While the life sciences real estate sector in the Puget Sound region is still growing and flourishing, the challenge for tenants will be finding suitable facilities as the existing inventory is well below 5 percent vacancy and the pipeline for new development projects is extremely limited, said Daniel Seger, a senior vice president in commercial real estate firm JLL’s Bellevue office.
According to JLL’s Life Sciences Outlook 2015 study, Seattle—which ranks 10th in the U.S. in this sector—has found success in the life science and biomedical fields partly due to the presence of some of the world’s largest philanthropic organizations, such as the Bill and Melinda Gates Foundation, which has funded several major grants in Seattle-based research institutes. Also, the University of Washington consistently ranks in the top five of institutions receiving National Institutes of Health funding and is about to embark on building a new state-of-the-art life sciences building.
“More than 35,000 Washingtonians in 72 cities work at more than 500 life sciences and global health organizations and major research universities. This is the fifth largest industry in our state,” according to Washington Gov. Jay Inslee’s Web site. “The life sciences and global health sectors contribute over $7 billion to the economy,” the site says.
Seattle’s major research institutes include the Allen Institute for Brain Science, Benaroya Research Institute, Seattle Biomedical Research Institute, the Infectious Disease Research Institute and the Institute for Systems Biology, which focuses on global health and third-world infectious diseases.

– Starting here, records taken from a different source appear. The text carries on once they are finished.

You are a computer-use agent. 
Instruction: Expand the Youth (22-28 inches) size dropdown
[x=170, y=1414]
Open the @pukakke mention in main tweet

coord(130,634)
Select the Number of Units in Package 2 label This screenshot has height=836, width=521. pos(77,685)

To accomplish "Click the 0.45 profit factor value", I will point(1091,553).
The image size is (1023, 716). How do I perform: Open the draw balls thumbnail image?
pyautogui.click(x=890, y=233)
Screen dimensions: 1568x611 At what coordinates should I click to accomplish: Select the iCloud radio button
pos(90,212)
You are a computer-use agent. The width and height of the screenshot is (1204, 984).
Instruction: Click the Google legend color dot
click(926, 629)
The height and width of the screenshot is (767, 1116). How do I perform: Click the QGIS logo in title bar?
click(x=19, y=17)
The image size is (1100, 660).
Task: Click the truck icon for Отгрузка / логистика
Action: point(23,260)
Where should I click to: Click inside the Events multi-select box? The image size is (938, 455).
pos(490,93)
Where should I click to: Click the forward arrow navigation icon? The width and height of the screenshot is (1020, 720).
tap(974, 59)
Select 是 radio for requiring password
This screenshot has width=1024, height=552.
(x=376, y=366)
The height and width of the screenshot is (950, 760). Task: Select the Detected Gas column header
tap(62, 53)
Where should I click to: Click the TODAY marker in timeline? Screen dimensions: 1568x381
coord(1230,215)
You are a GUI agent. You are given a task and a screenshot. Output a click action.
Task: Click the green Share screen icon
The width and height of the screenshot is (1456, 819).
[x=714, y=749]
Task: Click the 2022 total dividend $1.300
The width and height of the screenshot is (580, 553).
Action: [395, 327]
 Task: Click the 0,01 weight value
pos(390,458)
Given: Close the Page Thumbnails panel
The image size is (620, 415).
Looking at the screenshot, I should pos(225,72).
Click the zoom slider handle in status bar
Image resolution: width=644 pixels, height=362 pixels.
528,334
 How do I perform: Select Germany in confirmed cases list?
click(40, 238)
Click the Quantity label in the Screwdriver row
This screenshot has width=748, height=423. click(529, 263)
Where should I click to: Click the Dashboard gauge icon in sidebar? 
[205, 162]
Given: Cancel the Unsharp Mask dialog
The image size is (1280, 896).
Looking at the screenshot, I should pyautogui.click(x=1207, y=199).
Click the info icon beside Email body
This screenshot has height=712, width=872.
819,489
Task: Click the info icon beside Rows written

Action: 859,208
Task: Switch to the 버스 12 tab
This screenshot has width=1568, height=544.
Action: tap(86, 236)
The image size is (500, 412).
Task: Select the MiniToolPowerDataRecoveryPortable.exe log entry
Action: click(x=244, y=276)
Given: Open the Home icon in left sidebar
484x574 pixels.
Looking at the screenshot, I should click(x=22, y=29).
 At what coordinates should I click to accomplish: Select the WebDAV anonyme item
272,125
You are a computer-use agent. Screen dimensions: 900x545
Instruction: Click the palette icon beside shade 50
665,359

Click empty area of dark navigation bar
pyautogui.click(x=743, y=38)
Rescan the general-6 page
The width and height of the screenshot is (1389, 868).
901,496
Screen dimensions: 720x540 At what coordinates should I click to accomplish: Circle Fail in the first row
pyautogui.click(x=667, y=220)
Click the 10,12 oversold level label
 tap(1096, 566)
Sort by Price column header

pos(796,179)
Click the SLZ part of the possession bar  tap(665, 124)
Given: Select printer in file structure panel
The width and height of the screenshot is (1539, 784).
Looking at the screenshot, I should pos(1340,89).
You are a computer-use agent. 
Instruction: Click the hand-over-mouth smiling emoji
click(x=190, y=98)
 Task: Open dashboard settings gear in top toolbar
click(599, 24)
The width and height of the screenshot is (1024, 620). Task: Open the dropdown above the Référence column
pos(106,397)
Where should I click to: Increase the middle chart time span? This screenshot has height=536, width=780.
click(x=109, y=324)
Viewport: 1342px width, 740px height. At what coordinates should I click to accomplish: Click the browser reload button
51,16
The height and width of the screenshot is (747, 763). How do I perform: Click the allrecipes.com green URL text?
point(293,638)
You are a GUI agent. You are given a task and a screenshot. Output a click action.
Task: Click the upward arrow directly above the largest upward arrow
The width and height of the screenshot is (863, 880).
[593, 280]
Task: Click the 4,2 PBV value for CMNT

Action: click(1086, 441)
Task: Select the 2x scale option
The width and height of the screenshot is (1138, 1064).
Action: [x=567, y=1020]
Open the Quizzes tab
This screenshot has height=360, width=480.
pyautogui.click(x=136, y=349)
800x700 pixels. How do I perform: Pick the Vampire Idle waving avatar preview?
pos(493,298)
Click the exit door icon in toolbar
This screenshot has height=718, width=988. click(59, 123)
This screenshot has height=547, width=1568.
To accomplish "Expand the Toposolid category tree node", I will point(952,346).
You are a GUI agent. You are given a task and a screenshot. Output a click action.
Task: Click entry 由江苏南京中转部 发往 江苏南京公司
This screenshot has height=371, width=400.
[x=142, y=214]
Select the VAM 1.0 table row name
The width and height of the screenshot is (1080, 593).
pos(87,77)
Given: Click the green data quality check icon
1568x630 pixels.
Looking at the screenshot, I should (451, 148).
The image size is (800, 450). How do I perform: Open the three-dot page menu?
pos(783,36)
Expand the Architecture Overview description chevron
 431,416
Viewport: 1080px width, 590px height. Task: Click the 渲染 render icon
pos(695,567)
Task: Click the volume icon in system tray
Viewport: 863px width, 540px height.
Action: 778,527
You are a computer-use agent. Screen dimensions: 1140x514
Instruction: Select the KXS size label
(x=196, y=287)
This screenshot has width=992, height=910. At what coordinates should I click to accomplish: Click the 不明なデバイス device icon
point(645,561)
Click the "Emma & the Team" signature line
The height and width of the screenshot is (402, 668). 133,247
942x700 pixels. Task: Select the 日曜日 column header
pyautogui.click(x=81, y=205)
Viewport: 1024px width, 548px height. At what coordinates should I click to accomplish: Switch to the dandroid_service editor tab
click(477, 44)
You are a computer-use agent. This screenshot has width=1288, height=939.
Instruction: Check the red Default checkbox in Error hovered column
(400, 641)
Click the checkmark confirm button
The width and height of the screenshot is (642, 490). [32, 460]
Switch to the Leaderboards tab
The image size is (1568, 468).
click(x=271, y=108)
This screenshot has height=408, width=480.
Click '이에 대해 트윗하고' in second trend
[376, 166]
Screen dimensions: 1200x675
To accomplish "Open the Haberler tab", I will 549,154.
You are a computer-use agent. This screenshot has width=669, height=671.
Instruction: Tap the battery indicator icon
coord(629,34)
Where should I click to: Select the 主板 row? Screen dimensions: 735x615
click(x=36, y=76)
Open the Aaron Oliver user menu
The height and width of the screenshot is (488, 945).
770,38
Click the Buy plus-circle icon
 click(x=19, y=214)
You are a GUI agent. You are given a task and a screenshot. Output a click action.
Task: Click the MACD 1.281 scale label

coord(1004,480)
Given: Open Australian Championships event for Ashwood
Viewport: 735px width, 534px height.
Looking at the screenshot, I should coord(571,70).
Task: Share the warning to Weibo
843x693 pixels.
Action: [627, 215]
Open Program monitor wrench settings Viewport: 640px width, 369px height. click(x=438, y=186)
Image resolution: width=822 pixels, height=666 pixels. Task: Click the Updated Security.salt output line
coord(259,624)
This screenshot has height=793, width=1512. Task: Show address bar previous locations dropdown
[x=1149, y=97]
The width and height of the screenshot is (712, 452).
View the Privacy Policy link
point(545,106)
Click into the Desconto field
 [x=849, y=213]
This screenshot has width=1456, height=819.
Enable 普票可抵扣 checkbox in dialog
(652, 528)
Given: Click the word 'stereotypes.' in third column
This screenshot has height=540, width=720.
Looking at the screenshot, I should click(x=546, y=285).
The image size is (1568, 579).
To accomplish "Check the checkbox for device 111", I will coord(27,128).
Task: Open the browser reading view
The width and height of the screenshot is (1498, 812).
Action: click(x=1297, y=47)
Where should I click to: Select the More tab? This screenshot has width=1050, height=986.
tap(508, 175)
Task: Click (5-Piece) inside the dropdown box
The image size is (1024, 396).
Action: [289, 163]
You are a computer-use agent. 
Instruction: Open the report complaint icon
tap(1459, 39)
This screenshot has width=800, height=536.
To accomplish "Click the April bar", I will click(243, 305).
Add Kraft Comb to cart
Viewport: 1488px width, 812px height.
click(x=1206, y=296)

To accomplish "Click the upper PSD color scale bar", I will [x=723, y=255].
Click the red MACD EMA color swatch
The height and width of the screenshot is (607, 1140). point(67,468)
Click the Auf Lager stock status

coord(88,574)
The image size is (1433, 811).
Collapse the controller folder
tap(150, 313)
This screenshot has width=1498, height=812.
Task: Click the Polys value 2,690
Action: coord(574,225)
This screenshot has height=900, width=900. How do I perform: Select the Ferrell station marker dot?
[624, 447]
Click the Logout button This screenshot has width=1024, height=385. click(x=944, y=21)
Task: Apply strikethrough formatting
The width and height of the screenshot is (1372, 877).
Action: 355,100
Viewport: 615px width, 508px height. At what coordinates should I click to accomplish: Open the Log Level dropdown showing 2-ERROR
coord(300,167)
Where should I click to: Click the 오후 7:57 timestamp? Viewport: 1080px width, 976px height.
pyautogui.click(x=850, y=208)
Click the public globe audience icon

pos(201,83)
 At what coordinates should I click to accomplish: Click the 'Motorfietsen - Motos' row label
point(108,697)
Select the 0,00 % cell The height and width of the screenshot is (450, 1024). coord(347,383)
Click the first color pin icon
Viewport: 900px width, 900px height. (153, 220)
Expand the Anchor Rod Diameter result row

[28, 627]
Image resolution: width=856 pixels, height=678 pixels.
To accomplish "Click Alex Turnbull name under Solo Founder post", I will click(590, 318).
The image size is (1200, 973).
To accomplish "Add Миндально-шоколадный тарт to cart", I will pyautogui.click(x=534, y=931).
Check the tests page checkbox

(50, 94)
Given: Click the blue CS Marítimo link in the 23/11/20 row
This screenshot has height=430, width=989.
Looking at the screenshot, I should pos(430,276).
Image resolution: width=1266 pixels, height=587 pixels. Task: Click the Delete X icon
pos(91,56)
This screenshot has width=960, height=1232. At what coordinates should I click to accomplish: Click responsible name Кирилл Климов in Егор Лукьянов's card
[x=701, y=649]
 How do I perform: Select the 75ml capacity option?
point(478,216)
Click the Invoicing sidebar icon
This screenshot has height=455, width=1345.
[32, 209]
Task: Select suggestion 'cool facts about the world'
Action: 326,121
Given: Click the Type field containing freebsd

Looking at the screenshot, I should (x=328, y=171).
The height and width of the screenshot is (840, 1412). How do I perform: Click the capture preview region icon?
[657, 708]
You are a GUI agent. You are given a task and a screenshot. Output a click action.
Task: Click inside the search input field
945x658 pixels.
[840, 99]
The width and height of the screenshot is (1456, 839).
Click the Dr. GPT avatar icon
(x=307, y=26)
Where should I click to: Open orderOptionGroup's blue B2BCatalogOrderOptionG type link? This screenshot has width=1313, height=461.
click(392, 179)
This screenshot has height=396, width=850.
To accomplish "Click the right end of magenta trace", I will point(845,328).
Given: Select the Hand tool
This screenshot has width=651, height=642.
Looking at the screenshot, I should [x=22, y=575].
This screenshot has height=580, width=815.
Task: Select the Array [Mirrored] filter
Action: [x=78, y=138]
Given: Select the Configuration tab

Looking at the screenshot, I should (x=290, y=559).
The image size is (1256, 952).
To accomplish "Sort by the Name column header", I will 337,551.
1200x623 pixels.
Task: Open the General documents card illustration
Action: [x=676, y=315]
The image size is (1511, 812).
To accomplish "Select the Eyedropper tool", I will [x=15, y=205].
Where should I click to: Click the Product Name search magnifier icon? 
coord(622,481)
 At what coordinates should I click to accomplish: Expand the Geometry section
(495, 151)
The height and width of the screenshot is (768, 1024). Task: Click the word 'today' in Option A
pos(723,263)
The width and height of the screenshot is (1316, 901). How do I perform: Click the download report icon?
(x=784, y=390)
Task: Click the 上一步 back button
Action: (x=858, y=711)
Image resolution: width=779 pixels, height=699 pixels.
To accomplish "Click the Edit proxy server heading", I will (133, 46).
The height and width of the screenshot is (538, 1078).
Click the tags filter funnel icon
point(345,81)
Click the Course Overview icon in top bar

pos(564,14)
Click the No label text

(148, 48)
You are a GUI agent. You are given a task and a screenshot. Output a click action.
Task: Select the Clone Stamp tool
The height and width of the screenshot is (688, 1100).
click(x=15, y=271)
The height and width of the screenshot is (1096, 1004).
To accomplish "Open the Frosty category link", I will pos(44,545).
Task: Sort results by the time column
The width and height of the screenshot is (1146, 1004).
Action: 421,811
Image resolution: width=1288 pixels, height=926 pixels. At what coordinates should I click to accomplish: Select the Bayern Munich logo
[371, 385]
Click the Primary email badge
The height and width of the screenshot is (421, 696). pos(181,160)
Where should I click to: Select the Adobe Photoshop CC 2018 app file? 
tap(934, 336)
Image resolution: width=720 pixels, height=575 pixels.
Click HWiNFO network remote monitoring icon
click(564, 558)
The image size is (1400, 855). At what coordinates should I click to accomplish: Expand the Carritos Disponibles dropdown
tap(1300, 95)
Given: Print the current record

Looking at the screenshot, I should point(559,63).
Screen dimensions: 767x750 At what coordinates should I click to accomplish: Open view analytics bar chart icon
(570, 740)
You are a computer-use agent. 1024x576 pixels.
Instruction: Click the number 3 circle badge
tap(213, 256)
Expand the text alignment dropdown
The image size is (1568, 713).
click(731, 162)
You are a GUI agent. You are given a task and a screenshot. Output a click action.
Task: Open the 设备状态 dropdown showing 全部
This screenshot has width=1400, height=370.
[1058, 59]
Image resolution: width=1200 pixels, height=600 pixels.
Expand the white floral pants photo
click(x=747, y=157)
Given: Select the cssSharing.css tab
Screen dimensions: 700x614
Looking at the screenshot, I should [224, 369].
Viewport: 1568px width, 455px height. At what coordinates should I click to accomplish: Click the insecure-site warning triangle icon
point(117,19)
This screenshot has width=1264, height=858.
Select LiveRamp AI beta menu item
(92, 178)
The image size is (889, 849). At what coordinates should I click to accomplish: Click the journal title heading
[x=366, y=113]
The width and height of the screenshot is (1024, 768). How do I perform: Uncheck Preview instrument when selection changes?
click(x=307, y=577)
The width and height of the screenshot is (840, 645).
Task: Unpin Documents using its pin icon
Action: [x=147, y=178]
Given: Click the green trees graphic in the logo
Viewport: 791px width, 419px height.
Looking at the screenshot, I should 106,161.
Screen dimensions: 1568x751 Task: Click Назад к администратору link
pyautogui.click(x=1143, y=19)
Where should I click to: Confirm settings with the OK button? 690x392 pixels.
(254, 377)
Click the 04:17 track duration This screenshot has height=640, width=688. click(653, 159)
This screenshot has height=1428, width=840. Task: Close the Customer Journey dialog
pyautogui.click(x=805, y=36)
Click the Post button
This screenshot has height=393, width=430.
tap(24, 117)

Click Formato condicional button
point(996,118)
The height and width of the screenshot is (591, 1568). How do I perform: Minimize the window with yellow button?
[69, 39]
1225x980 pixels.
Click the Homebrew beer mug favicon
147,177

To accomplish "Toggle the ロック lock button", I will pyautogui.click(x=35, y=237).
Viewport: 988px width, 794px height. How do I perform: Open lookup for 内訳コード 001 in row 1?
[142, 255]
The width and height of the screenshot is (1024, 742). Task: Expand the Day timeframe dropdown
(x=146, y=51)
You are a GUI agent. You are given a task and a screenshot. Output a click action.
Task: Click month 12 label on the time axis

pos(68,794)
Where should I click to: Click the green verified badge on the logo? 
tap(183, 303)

In addition, commercial real estate firm JLL said that the suburban market northeast of downtown Seattle offers quality low-cost alternatives to the more expensive South Lake Union and Capitol Hill submarkets. Close to the Bellevue central business district, this area’s office parks and low-rise office buildings are located among evergreen trees, wetlands and parks, which allows companies to attract talent with access to nearby amenities at a significantly discounted cost of living.
But don’t count out the venerable South Lake Union neighborhood just yet: Glendale, Calif.-based American Realty Advisors last month purchased Seattle-based Vulcan Real Estate’s 12-story office/retail property at 2201 Westlake Ave. for $251 million with future plans to attract life sciences and biomed tenants, and BioMed Realty Trust is anticipating a first quarter 2016 completion of its BioMed Realty Research Center project at 500 and 530 Fairview Ave.
San Diego-based BioMed Realty Trust’s Fairview project connects a new seven-story, 122,000-square-foot laboratory and office building with the firm’s neighboring, existing 101,000-square-foot building. Completion is set for the first quarter of 2016. Tenant sizes will range from 14,000 to 16,000 square feet. A new three-level parking garage will accommodate 136 cars. The neighboring building at 530 Fairview is currently fully leased to Novo Nordisk, NanoString Technologies and Presage Biosciences.
Meanwhile, the University of Washington’s Seattle campus is looking at a July 2016 start for its $160-million, 187,000-square-foot Life Sciences Building. According to the university’s capital projects office, the project completed its pre-design phase in January and is currently in the schematic design review phase.
Perkins + Will in Seattle is the architect on the project, which will provide modern research and instructional space for the department of biology so that the university can, according to the school capital projects office, “meet major increases in undergraduate student demand,” and recruit more faculty to meet that student demand; plus “provide open, flexible, modular, high-density labs ideally suited to be collaborative, and offer interdisciplinary research that is not met by the current biology buildings.”
The Life Sciences Building will be a five-story above-grade building plus a mechanical penthouse with two stories below grade. The site encompasses the existing greenhouses and landscaped area located on the east side of Kincaid Hall. The first floor will have an open entry to the building at grade at Stevens Way and include four research/teaching laboratories. A new greenhouse and loading dock are at grade at the Burke Gilman Trail designated as the basement one level. The upper four floors are modular in design, consisting of 10 research labs per floor with the procedural program on the north side, labs in the center and offices along the south bay. The basement one and basement two levels house growth chambers, animal housing and research facilities.
According to the Daily Journal of Commerce, biology is the largest undergraduate major on campus, with 40 percent of the students taking at least an introductory course. The biology department also does research into climate change, biomechanics and neurobiology.
Life sciences startup funding, however, recently took a hit. Gov. Inslee recently refused to veto a state legislature budget cut to the state’s 10-year-old Life Sciences Discovery Fund, which covers the early stages of life sciences research that enables new treatment data, devices and diagnostics from labs to move onto commercial enterprises. The fund’s proposed 2015-2016 fiscal budget of $11 million was instead diverted to the state’s general fund and no funding is scheduled to resume in fiscal 2016-2017 either. According to local news reports, the governor and legislature are anticipating a spike in private donations.